Now, substitute $$9 = 3^2$$ into the expression $$9^4$$.
$$9^4 = (3^2)^4$$
According to the exponent rule $$(a^b)^c = a^{b \times c}$$, we multiply the exponents:
$$(3^2)^4 = 3^{2 \times 4} = 3^8$$
So, the expression inside the cube root becomes $$3^8$$.

**step4** Simplifying the cube root

The equation now contains $$\sqrt[3]{3^8}$$.
A cube root can be written as a power with an exponent of $$\frac{1}{3}$$. So, $$\sqrt[3]{x} = x^{\frac{1}{3}}$$.
Therefore, $$\sqrt[3]{3^8} = (3^8)^{\frac{1}{3}}$$.
Using the exponent rule $$(a^b)^c = a^{b \times c}$$ again, we multiply the exponents:
$$(3^8)^{\frac{1}{3}} = 3^{8 \times \frac{1}{3}} = 3^{\frac{8}{3}}$$
So, the denominator of the fraction is $$3^{\frac{8}{3}}$$.

**step5** Simplifying the reciprocal

The left side of the original equation is now $$\frac{1}{3^{\frac{8}{3}}}$$.
According to the exponent rule for reciprocals, $$\frac{1}{a^m} = a^{-m}$$. This means a term in the denominator can be moved to the numerator by changing the sign of its exponent.
So, $$\frac{1}{3^{\frac{8}{3}}} = 3^{-\frac{8}{3}}$$.

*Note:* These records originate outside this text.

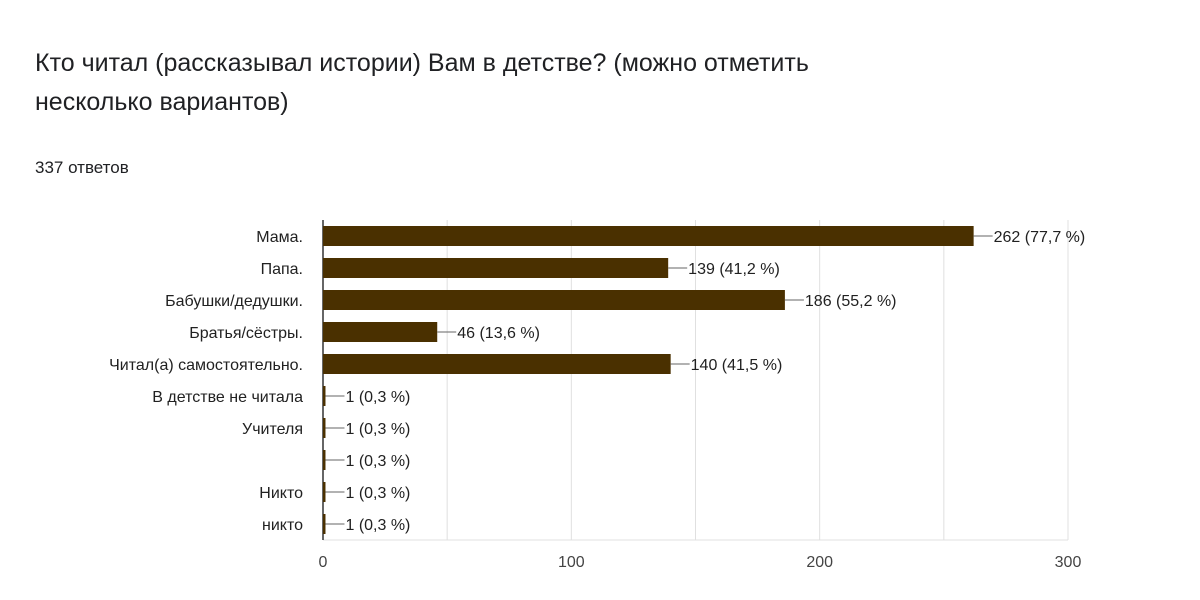  Describe the element at coordinates (700, 562) in the screenshot. I see `x-axis-ticks: 0 100 200 300` at that location.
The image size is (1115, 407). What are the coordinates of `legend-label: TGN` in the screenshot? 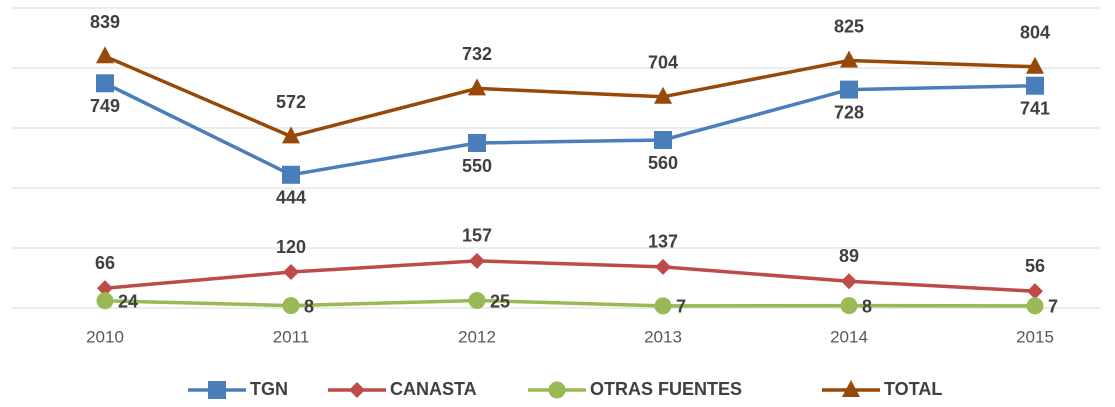 It's located at (269, 389).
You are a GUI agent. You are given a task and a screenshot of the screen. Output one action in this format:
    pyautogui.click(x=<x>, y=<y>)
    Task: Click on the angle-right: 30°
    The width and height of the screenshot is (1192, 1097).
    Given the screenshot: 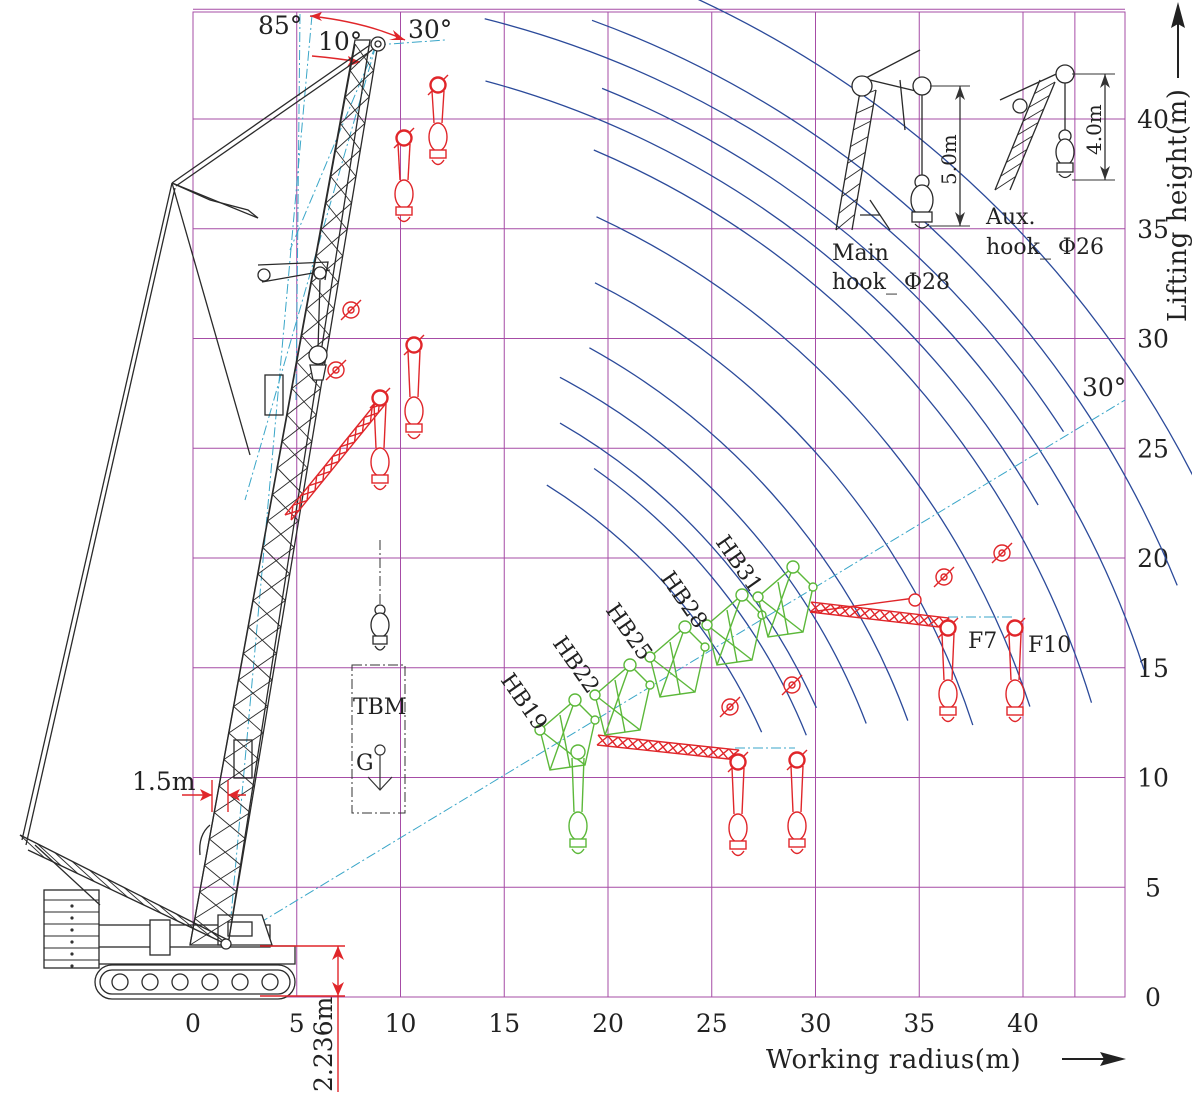 What is the action you would take?
    pyautogui.click(x=1104, y=388)
    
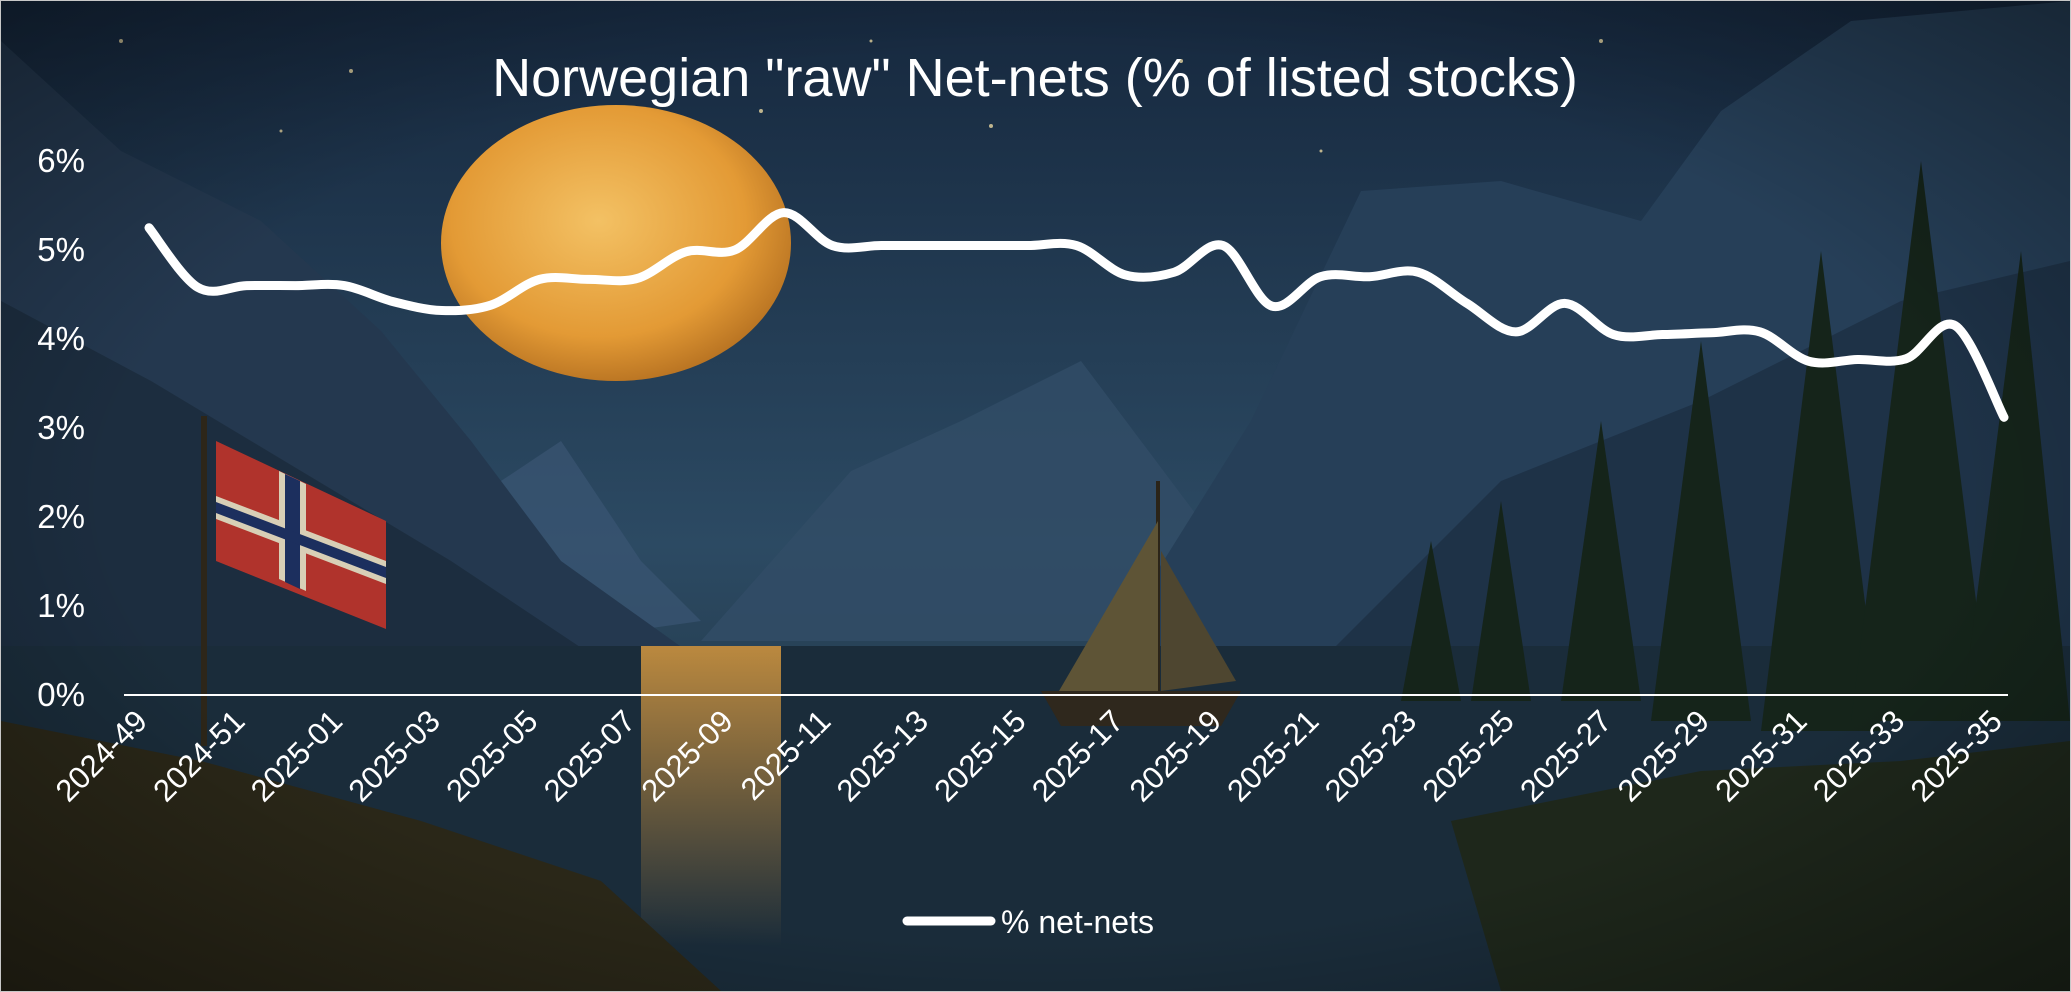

**step6** Equating the exponents to find 'n'

Now we have simplified the left side of the equation to $$3^{-\frac{8}{3}}$$. The original equation was $$\frac{1}{\sqrt[3]{9^4}} = 3^n$$.
Substituting our simplified expression, we get:
$$3^{-\frac{8}{3}} = 3^n$$
When two powers with the same base are equal, their exponents must also be equal.
Therefore, $$n = -\frac{8}{3}$$.